Roberto O’Farrill Corona/ Periodista católico
El primer lugar de encuentro de Jesús que se dio con los hombres, ya en su predicación, tuvo lugar en lo cotidiano, en el ambiente de trabajo de los pescadores a la orilla del mar de Galilea. Un segundo encuentro ocurrió en el ámbito de la fe, en una sinagoga, en el ambiente religioso. Aquí, Jesús sorprendió a sus oyentes al hablarles de una manera nueva; es la forma en la que él enseña, es una catequesis que provocó eco y asombro porque constataron que les enseñaba con una autoridad que no conocían, una autoridad que es superior a la de los escribas, quienes eran los autorizados para enseñar las escrituras: “Llegan a Cafarnaúm. Al llegar el sábado, entró en la sinagoga y se puso a enseñar. Y quedaban asombrados de su doctrina, porque les enseñaba como quien tiene autoridad, y no como los escribas” (Mc 1,21-22).

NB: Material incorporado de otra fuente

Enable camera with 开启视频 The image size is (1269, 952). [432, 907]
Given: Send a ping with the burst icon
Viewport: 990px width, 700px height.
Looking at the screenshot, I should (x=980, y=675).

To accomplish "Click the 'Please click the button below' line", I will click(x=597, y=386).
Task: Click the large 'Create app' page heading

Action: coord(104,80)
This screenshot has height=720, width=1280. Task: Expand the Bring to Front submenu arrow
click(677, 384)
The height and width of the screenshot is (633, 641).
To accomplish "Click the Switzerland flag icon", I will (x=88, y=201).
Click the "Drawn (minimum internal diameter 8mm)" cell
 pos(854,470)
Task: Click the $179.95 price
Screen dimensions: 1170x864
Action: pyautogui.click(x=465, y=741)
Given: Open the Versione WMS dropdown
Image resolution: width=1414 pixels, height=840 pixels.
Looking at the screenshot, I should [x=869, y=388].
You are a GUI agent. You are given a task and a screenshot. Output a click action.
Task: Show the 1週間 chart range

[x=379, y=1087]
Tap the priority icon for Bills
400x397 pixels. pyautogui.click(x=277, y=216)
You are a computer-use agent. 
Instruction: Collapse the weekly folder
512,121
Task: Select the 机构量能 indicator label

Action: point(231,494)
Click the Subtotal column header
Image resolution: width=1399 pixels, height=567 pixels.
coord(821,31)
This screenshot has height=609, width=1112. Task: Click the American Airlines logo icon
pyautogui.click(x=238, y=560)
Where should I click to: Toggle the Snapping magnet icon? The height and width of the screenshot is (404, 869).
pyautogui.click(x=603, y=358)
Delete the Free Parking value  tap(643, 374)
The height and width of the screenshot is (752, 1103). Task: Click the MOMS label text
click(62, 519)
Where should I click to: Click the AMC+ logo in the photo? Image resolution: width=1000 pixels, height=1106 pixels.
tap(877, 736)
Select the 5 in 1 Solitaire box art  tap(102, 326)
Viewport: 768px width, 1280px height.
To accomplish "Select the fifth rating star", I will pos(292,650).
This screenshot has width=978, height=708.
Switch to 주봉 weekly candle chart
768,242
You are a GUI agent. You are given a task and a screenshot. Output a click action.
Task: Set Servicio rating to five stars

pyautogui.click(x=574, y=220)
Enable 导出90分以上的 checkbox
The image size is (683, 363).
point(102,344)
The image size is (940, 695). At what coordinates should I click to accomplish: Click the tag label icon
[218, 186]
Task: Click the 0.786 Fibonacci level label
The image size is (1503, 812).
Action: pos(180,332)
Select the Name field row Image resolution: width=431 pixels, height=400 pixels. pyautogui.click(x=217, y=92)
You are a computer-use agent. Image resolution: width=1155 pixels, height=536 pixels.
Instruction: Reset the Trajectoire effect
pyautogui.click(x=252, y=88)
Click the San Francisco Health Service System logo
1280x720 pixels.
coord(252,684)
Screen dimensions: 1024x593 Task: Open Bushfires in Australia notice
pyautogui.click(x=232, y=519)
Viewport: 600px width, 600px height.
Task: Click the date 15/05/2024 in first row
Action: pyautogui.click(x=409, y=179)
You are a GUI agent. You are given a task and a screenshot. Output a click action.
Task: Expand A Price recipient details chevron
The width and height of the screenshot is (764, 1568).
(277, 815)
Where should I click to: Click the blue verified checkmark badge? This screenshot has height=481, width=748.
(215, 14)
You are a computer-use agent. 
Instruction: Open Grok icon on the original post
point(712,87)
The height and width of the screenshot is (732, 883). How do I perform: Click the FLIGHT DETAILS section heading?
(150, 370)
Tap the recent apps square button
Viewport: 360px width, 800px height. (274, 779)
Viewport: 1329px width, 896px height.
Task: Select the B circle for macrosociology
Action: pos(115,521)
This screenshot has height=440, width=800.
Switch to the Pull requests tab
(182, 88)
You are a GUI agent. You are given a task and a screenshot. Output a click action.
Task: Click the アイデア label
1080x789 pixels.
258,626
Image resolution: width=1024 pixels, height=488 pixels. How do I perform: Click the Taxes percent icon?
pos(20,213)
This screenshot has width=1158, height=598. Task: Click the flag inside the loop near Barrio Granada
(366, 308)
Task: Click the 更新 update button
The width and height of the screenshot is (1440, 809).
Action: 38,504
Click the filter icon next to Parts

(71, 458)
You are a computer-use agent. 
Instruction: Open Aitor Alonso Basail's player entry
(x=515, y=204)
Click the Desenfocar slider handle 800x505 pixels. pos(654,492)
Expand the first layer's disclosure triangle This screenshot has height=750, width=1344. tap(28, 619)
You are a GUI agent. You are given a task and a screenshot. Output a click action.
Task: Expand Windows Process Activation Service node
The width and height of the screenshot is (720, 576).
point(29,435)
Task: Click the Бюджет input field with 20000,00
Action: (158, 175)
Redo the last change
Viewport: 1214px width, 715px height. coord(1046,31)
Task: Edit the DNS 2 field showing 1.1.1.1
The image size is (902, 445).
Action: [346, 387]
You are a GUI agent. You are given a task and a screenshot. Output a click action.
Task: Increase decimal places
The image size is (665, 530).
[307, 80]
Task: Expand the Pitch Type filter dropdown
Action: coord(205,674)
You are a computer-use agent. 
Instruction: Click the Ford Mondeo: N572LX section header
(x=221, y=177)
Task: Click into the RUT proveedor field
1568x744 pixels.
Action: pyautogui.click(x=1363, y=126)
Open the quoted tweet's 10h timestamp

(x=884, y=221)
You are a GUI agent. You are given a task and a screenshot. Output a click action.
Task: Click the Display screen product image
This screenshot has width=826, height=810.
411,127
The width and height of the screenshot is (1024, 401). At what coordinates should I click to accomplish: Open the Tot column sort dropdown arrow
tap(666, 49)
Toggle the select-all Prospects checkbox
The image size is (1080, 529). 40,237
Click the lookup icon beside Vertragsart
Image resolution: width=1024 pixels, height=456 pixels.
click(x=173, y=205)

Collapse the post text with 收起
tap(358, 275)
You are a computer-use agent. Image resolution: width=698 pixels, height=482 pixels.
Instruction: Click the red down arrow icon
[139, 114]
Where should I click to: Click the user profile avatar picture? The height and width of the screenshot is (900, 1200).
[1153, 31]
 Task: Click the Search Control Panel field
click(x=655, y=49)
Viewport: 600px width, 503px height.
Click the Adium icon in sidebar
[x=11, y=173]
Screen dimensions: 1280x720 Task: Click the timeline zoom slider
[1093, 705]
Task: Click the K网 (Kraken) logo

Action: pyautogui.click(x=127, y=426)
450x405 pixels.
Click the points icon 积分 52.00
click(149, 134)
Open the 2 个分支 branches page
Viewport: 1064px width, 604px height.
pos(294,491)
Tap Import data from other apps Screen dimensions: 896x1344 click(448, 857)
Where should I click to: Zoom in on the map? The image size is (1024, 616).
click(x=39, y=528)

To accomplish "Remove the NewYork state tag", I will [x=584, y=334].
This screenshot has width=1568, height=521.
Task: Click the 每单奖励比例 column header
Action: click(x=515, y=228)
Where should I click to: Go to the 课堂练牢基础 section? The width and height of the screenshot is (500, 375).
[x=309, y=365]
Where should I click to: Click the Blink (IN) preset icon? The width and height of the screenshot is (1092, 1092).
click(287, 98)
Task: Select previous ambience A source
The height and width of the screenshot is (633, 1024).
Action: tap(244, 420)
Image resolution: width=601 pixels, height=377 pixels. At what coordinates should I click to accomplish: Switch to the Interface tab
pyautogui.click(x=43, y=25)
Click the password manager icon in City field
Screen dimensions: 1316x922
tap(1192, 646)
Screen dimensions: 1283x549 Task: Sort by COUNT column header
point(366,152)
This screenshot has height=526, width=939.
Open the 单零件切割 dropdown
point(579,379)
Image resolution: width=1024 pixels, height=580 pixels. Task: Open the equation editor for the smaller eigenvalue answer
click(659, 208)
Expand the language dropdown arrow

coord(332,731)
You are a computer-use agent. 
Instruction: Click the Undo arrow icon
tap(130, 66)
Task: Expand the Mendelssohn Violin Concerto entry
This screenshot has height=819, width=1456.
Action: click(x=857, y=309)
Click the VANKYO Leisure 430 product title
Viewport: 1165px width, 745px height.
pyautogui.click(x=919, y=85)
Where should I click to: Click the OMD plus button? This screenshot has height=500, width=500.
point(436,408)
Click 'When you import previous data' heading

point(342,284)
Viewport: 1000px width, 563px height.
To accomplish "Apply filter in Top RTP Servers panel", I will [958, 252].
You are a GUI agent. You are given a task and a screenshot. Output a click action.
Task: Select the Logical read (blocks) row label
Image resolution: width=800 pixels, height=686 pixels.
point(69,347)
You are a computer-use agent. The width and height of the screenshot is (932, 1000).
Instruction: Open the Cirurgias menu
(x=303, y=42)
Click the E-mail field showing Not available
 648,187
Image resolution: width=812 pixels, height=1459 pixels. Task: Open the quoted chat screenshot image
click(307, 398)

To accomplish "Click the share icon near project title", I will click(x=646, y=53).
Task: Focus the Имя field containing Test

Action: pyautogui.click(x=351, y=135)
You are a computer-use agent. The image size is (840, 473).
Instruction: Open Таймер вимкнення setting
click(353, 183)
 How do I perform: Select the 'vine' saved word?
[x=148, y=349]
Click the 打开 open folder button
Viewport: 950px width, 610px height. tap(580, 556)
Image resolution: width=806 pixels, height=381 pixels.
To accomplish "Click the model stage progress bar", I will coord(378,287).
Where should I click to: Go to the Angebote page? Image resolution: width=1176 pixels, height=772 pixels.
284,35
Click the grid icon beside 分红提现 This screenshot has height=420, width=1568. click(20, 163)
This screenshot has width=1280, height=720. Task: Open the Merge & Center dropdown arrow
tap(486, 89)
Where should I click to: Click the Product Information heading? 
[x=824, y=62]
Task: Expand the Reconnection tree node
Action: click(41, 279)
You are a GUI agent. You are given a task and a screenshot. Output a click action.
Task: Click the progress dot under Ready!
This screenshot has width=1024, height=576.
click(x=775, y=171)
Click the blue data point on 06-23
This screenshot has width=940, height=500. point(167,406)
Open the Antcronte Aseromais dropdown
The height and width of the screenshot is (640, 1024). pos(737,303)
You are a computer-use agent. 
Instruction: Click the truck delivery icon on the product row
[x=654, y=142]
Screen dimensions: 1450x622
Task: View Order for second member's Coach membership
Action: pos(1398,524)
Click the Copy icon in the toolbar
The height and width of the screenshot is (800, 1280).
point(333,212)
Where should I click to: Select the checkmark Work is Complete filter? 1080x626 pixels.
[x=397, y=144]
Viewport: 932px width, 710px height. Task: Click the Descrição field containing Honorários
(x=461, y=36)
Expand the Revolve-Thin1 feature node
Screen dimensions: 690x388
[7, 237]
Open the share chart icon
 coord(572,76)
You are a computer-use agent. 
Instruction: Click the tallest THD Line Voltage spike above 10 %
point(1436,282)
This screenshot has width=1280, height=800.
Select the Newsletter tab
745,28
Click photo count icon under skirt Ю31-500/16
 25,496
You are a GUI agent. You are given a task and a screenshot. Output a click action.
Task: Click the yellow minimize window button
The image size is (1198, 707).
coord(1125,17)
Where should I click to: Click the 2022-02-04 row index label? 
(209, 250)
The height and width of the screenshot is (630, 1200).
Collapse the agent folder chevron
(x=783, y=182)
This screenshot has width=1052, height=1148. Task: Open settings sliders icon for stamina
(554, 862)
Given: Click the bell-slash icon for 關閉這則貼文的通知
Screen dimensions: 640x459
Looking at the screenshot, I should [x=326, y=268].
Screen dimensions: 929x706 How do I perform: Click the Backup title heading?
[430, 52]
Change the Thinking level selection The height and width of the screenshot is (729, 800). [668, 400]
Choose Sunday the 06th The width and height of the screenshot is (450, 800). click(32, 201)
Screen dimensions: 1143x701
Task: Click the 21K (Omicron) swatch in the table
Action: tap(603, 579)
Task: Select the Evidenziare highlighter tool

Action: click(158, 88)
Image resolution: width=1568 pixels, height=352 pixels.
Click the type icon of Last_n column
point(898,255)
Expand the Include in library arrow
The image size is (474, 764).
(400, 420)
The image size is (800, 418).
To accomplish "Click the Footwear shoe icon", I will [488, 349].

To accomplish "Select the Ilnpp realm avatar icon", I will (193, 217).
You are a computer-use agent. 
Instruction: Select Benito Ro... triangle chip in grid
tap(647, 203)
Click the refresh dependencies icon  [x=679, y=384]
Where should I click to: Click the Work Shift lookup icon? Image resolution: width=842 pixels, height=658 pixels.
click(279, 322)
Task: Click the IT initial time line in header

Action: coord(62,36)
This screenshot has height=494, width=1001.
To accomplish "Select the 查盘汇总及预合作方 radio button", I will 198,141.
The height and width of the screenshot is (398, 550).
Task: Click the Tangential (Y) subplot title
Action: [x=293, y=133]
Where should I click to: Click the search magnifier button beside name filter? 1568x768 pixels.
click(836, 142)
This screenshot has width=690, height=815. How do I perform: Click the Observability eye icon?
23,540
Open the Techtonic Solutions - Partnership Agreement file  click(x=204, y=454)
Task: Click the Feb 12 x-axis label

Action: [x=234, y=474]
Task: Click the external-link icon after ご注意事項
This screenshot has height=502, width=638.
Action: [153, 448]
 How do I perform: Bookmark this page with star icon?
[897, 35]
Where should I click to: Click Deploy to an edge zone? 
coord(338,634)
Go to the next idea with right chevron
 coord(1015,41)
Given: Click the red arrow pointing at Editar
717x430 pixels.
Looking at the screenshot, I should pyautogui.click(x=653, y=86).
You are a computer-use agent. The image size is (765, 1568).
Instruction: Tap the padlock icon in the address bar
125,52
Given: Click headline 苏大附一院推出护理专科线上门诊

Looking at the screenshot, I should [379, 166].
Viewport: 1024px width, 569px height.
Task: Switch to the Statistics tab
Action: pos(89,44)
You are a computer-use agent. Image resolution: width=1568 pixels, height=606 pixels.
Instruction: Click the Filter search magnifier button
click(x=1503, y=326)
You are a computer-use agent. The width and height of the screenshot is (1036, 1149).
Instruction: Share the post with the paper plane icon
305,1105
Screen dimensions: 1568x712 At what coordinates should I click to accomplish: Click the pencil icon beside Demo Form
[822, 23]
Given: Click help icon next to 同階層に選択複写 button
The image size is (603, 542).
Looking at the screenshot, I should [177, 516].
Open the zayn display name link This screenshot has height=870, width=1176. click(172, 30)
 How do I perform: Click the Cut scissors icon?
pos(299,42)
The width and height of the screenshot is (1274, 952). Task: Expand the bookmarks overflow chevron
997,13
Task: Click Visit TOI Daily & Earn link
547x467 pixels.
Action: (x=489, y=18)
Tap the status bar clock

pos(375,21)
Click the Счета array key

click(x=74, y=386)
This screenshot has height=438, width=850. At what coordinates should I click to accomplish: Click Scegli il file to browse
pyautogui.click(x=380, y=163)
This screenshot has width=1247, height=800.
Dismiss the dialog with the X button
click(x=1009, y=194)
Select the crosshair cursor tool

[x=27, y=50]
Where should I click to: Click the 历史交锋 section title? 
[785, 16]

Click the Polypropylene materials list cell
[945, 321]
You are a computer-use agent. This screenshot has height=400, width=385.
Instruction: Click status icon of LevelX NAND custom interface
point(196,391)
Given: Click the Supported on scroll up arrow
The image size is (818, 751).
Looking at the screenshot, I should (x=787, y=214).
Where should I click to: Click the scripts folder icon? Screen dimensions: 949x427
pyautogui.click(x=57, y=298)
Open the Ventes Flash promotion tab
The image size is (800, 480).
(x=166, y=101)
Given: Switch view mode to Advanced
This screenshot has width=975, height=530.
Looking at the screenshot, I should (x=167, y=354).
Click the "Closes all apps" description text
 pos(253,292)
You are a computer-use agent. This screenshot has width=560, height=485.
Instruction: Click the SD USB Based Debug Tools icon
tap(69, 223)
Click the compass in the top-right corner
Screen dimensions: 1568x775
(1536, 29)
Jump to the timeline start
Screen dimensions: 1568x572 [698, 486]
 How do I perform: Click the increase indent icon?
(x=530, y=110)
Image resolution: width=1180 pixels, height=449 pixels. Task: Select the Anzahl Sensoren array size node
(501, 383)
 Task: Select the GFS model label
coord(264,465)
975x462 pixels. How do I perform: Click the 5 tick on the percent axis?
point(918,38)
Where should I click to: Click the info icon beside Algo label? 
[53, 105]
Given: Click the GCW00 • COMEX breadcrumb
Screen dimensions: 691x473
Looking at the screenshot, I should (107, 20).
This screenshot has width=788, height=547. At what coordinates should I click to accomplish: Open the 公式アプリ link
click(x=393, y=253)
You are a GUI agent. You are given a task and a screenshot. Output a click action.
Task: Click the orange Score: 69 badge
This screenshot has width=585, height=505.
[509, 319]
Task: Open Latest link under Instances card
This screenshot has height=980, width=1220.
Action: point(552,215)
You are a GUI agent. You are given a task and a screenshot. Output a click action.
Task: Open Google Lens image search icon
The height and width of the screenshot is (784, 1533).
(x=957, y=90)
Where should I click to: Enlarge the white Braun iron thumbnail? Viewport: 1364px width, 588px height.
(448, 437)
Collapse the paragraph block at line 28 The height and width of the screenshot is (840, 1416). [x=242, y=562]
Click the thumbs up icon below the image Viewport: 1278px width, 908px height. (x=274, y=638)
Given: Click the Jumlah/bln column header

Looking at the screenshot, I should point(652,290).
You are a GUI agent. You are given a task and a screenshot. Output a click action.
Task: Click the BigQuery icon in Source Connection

En griego, exousía significa, más que autoridad, poder, pues denota la capacidad de hacer algo porque se es capaz de hacerlo. Tiene exousía aquel que puede, no el que tiene poder por su cargo, su armamento o su riqueza. Jesús, aunque no forma parte del grupo de los escribas, puede enseñar la Palabra porque tiene exousía, y esto impactó a los presentes que quedaron asombrados ante tal sabiduría, sabiduría que le viene a Jesús del Espíritu de Dios que ha descendido a él en su bautismo en el Jordán (cfr Is 11,2). Al mismo tiempo, los escribas quedaron, en cierta forma, desautorizados por quienes ahora han escuchado a Jesús.
En aquella sinagoga de Cafarnaúm la enseñanza de Jesús no pasó inadvertida para nadie, tampoco para los demonios: “Había precisamente en su sinagoga un hombre poseído por un espíritu inmundo, que se puso a gritar. «¿Qué tenemos nosotros contigo, Jesús de Nazaret? ¿Has venido a destruirnos? Sé quién eres tú: el Santo de Dios». Jesús, entonces, le conminó diciendo: «Cállate y sal de él». Y agitándole violentamente el espíritu inmundo, dio un fuerte grito y salió de él. Todos quedaron pasmados de tal manera que se preguntaban unos a otros: «¿Qué es esto? ¡Una doctrina nueva, expuesta con autoridad! Manda hasta a los espíritus inmundos y le obedecen»” (Mc 1,23-27). Jesús, que tiene poder sobre los demonios, lo manifiesta a través de este exorcismo. Los demonios actuaban libremente, pero ahora Dios ha impuesto un límite al mal.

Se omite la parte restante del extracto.